> AIM OF THE TASK: All of the entries are to be restated word for word.

> THE RECORDS:
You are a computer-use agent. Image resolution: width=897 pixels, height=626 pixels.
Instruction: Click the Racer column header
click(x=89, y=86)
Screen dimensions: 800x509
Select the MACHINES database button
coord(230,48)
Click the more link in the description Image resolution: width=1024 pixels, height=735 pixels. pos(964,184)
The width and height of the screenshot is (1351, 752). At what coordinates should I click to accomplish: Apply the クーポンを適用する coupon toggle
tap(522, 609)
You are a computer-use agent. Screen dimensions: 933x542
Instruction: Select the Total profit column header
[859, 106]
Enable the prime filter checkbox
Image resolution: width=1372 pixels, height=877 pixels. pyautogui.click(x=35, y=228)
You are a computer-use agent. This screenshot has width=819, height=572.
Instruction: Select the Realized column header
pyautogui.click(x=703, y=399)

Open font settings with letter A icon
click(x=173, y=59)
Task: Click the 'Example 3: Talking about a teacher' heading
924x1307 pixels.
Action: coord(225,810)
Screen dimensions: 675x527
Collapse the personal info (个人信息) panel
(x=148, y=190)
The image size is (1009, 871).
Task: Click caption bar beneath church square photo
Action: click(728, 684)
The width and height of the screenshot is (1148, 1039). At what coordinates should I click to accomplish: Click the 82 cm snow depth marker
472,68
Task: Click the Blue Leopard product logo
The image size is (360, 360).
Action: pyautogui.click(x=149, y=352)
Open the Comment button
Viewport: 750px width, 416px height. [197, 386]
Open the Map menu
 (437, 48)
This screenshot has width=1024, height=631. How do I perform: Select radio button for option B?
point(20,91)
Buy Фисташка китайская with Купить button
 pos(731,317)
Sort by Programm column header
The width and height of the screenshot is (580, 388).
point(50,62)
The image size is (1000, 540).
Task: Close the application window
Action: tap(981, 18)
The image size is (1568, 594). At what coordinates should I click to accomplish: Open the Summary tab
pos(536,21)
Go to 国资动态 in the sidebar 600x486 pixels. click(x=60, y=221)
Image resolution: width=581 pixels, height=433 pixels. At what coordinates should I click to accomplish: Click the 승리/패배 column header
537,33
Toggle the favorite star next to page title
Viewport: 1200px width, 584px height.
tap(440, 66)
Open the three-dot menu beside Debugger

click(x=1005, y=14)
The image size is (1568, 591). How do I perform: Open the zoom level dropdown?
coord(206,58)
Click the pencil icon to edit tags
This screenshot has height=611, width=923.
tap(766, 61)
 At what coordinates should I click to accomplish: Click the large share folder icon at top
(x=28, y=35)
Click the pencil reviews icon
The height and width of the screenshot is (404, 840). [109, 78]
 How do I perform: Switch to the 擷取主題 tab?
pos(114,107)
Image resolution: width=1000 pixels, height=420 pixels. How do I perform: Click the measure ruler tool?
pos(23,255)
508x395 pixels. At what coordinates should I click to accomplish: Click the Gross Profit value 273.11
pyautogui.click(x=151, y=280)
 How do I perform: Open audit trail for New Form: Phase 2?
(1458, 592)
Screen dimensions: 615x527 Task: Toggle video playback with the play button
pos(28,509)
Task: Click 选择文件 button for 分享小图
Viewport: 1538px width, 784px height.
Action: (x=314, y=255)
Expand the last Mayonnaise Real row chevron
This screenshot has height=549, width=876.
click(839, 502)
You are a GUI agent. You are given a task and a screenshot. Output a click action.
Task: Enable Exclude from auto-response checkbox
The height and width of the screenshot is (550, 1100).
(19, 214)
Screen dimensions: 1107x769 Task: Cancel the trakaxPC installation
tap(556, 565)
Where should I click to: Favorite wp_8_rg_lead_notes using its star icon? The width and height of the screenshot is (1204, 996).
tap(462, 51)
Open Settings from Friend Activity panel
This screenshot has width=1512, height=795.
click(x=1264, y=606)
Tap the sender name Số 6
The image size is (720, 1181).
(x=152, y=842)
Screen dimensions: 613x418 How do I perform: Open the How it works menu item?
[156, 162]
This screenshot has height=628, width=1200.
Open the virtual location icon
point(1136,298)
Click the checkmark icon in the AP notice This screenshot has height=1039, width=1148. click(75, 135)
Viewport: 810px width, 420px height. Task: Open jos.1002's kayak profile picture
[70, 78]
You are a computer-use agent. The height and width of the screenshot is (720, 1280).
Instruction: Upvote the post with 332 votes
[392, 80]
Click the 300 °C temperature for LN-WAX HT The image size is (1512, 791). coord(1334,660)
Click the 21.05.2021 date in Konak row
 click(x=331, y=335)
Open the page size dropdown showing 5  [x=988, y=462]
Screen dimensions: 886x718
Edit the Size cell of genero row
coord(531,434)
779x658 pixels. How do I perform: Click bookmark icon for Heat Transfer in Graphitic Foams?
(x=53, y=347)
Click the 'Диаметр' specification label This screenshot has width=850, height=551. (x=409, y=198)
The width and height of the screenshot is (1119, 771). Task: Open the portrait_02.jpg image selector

> COMPLETED TASK:
You are a computer-use agent. Image resolution: width=897 pixels, height=626 pixels.
Instruction: Click the Racer column header
click(x=89, y=86)
Screen dimensions: 800x509
Select the MACHINES database button
coord(230,48)
Click the more link in the description Image resolution: width=1024 pixels, height=735 pixels. pos(964,184)
The width and height of the screenshot is (1351, 752). At what coordinates should I click to accomplish: Apply the クーポンを適用する coupon toggle
tap(522, 609)
You are a computer-use agent. Screen dimensions: 933x542
Instruction: Select the Total profit column header
[859, 106]
Enable the prime filter checkbox
Image resolution: width=1372 pixels, height=877 pixels. pyautogui.click(x=35, y=228)
You are a computer-use agent. This screenshot has width=819, height=572.
Instruction: Select the Realized column header
pyautogui.click(x=703, y=399)

Open font settings with letter A icon
click(x=173, y=59)
Task: Click the 'Example 3: Talking about a teacher' heading
924x1307 pixels.
Action: coord(225,810)
Screen dimensions: 675x527
Collapse the personal info (个人信息) panel
(x=148, y=190)
The image size is (1009, 871).
Task: Click caption bar beneath church square photo
Action: click(728, 684)
The width and height of the screenshot is (1148, 1039). At what coordinates should I click to accomplish: Click the 82 cm snow depth marker
472,68
Task: Click the Blue Leopard product logo
The image size is (360, 360).
Action: pyautogui.click(x=149, y=352)
Open the Comment button
Viewport: 750px width, 416px height. [197, 386]
Open the Map menu
 (437, 48)
This screenshot has width=1024, height=631. How do I perform: Select radio button for option B?
point(20,91)
Buy Фисташка китайская with Купить button
 pos(731,317)
Sort by Programm column header
The width and height of the screenshot is (580, 388).
point(50,62)
The image size is (1000, 540).
Task: Close the application window
Action: tap(981, 18)
The image size is (1568, 594). At what coordinates should I click to accomplish: Open the Summary tab
pos(536,21)
Go to 国资动态 in the sidebar 600x486 pixels. click(x=60, y=221)
Image resolution: width=581 pixels, height=433 pixels. At what coordinates should I click to accomplish: Click the 승리/패배 column header
537,33
Toggle the favorite star next to page title
Viewport: 1200px width, 584px height.
tap(440, 66)
Open the three-dot menu beside Debugger

click(x=1005, y=14)
The image size is (1568, 591). How do I perform: Open the zoom level dropdown?
coord(206,58)
Click the pencil icon to edit tags
This screenshot has height=611, width=923.
tap(766, 61)
 At what coordinates should I click to accomplish: Click the large share folder icon at top
(x=28, y=35)
Click the pencil reviews icon
The height and width of the screenshot is (404, 840). [109, 78]
 How do I perform: Switch to the 擷取主題 tab?
pos(114,107)
Image resolution: width=1000 pixels, height=420 pixels. How do I perform: Click the measure ruler tool?
pos(23,255)
508x395 pixels. At what coordinates should I click to accomplish: Click the Gross Profit value 273.11
pyautogui.click(x=151, y=280)
 How do I perform: Open audit trail for New Form: Phase 2?
(1458, 592)
Screen dimensions: 615x527 Task: Toggle video playback with the play button
pos(28,509)
Task: Click 选择文件 button for 分享小图
Viewport: 1538px width, 784px height.
Action: (x=314, y=255)
Expand the last Mayonnaise Real row chevron
This screenshot has height=549, width=876.
click(839, 502)
You are a GUI agent. You are given a task and a screenshot. Output a click action.
Task: Enable Exclude from auto-response checkbox
The height and width of the screenshot is (550, 1100).
(19, 214)
Screen dimensions: 1107x769 Task: Cancel the trakaxPC installation
tap(556, 565)
Where should I click to: Favorite wp_8_rg_lead_notes using its star icon? The width and height of the screenshot is (1204, 996).
tap(462, 51)
Open Settings from Friend Activity panel
This screenshot has width=1512, height=795.
click(x=1264, y=606)
Tap the sender name Số 6
The image size is (720, 1181).
(x=152, y=842)
Screen dimensions: 613x418 How do I perform: Open the How it works menu item?
[156, 162]
This screenshot has height=628, width=1200.
Open the virtual location icon
point(1136,298)
Click the checkmark icon in the AP notice This screenshot has height=1039, width=1148. click(75, 135)
Viewport: 810px width, 420px height. Task: Open jos.1002's kayak profile picture
[70, 78]
You are a computer-use agent. The height and width of the screenshot is (720, 1280).
Instruction: Upvote the post with 332 votes
[392, 80]
Click the 300 °C temperature for LN-WAX HT The image size is (1512, 791). coord(1334,660)
Click the 21.05.2021 date in Konak row
 click(x=331, y=335)
Open the page size dropdown showing 5  [x=988, y=462]
Screen dimensions: 886x718
Edit the Size cell of genero row
coord(531,434)
779x658 pixels. How do I perform: Click bookmark icon for Heat Transfer in Graphitic Foams?
(x=53, y=347)
Click the 'Диаметр' specification label This screenshot has width=850, height=551. (x=409, y=198)
The width and height of the screenshot is (1119, 771). Task: Open the portrait_02.jpg image selector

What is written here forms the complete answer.